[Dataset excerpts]
###
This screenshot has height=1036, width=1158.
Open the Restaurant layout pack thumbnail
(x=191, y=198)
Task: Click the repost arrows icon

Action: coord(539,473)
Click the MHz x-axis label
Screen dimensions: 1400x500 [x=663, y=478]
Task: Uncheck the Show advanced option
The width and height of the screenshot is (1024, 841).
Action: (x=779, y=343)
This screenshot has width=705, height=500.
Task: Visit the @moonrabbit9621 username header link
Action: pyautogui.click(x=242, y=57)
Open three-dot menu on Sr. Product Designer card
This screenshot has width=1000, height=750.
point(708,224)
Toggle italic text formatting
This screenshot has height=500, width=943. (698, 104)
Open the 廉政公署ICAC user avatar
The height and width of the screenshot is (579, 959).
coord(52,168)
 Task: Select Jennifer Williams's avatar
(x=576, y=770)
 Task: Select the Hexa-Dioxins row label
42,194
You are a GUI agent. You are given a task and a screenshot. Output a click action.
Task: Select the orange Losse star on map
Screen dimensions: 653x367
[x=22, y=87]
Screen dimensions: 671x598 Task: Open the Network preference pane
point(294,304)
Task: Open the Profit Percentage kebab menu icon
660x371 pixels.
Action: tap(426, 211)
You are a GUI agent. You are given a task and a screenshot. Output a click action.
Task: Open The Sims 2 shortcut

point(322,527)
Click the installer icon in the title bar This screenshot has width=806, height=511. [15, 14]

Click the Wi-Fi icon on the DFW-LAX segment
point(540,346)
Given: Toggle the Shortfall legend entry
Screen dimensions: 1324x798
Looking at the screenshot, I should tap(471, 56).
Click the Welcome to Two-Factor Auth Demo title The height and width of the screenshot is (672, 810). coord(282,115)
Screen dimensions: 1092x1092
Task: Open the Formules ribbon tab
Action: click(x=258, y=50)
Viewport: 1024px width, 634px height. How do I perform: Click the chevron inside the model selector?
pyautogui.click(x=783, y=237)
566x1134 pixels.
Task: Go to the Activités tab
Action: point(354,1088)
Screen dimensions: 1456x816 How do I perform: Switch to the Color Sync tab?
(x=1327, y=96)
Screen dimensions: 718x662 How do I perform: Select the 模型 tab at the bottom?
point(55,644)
###
REQUIRED WORK: Show the lines of the records that contain the word "menu".

SOLUTION TO THE EXERCISE:
Open three-dot menu on Sr. Product Designer card
Task: Open the Profit Percentage kebab menu icon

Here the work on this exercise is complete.